“Doting Thomists: Evangelicals, Thomas Aquinas, and Justification”

“Doting Thomists: Evangelicals, Thomas Aquinas, and Justification” August 6, 2013

That’s the title of my most recent article published in the The Evangelical Quarterly 85.3 (July 2013): 211-227.  Here’s the abstract:

Over the past several decades, some Evangelical philosophers and theologians have embraced the metaphysics, epistemology, and natural law theory of Thomas Aquinas (1225-74), despite that fact that historically some of the leading lights in Evangelicalism have rejected Aquinas’s views because they believed these views are inconsistent with classical Reformation teaching. Some of these Evangelical Thomists have argued that on the matter of justification Aquinas is out of step with Tridentine and post-Tridentine Catholicism though closer to the Protestant Reformers.This article argues that such a reading of Aquinas is mistaken, and that Aquinas’s understanding of justification is of a piece with both his predecessors (Augustine, Council of Orange) as well as his successors (Council of Trent, Catechism of the Catholic Church)

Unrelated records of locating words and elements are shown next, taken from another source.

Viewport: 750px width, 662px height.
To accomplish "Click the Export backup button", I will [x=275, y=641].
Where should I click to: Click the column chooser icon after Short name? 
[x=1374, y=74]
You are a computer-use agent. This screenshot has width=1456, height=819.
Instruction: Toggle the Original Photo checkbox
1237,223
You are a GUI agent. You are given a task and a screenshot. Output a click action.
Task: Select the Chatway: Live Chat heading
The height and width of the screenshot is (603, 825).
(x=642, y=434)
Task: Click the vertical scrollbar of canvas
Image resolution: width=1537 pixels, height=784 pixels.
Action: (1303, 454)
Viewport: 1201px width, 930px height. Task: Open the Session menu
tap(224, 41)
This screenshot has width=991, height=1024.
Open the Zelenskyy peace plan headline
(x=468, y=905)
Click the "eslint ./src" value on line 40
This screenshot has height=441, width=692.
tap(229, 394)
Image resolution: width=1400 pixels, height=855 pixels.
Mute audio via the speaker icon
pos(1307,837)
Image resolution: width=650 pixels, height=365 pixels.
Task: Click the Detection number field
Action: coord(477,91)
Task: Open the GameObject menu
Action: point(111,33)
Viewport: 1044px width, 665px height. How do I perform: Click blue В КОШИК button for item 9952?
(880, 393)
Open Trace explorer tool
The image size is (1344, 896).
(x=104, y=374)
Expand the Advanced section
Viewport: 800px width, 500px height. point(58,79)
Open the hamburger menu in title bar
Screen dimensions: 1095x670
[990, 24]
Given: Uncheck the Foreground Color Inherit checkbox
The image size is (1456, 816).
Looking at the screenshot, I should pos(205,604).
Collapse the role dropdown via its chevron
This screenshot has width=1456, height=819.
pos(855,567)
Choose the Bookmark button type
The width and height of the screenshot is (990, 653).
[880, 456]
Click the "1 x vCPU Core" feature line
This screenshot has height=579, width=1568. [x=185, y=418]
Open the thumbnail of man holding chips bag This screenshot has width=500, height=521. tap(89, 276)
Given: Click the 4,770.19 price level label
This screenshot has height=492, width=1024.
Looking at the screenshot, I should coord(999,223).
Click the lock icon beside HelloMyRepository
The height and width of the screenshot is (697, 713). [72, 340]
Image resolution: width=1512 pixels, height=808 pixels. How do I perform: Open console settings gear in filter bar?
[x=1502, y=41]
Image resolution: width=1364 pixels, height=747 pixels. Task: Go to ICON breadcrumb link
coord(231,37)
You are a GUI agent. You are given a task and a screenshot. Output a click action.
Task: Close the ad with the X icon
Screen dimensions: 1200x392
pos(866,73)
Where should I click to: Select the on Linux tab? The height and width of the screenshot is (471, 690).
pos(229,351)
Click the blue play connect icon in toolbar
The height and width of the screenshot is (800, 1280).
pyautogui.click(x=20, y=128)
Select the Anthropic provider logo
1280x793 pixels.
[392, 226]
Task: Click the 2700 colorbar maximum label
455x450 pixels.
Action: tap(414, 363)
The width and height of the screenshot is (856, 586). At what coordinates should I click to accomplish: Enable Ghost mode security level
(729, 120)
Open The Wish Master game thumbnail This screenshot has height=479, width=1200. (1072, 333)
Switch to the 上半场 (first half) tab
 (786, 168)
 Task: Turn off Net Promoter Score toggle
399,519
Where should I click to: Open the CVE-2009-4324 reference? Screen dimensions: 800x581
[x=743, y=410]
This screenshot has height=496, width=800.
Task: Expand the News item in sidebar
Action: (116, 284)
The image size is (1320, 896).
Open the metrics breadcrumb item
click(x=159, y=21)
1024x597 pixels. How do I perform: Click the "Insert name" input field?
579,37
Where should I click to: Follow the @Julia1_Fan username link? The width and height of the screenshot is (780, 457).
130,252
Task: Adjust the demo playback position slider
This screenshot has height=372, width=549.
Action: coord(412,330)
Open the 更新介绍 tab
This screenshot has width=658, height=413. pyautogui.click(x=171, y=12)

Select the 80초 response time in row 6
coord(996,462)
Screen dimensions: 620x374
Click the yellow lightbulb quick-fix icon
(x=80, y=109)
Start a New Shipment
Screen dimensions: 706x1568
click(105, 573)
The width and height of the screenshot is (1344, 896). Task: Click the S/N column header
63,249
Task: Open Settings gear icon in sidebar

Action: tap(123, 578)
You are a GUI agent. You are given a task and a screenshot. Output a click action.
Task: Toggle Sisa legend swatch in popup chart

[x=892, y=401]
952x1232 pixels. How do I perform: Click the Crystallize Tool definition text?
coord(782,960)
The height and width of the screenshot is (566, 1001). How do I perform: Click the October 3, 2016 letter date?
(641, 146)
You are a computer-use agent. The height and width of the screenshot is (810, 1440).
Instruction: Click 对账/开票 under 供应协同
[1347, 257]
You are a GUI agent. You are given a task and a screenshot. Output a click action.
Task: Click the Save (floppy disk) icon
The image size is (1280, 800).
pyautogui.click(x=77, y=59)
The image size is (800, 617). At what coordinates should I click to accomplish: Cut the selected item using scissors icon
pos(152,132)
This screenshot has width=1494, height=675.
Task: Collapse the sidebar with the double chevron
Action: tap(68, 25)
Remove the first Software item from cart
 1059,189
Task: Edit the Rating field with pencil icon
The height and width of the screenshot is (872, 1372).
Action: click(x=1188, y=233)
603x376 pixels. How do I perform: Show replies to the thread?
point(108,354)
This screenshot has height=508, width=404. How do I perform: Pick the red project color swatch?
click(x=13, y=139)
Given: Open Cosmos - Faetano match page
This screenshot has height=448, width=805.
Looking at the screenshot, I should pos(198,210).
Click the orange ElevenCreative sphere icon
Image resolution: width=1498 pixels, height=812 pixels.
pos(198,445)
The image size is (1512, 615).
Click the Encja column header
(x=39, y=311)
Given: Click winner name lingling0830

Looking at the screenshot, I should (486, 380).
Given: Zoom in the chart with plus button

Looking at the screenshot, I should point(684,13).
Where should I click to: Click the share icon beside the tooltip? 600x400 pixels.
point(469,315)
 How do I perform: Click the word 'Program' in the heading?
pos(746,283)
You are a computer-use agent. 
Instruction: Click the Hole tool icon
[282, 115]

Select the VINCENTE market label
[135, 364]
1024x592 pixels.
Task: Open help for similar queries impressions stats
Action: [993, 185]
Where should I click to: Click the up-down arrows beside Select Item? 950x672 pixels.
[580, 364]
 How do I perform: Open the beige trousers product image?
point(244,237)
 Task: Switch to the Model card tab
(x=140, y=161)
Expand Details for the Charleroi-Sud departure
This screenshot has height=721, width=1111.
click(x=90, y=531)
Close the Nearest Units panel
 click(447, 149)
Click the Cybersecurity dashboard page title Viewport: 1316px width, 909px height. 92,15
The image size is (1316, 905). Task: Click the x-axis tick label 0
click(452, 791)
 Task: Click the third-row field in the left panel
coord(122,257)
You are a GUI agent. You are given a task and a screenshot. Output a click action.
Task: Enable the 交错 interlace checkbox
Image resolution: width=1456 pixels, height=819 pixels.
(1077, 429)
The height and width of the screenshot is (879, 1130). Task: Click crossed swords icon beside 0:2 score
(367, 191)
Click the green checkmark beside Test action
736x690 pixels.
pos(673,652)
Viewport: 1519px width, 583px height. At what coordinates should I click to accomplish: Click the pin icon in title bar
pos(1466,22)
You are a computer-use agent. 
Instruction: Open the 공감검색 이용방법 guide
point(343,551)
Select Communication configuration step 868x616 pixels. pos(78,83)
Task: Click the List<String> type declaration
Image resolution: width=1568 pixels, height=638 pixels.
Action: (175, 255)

In this article I critique the reading of St. Thomas embraced by R. C. Sproul, John Gerstner, and Norman L. Geisler. As I note in the article, “Although an entire generation of Evangelical Thomists, influenced by Geisler, Sproul, and Gerstner, has largely accepted this narrative, it is spectacularly false.” You can read the entire article here.

This article was originally presented as a paper at the 2010 meeting of the Evangelical Philosophical Society.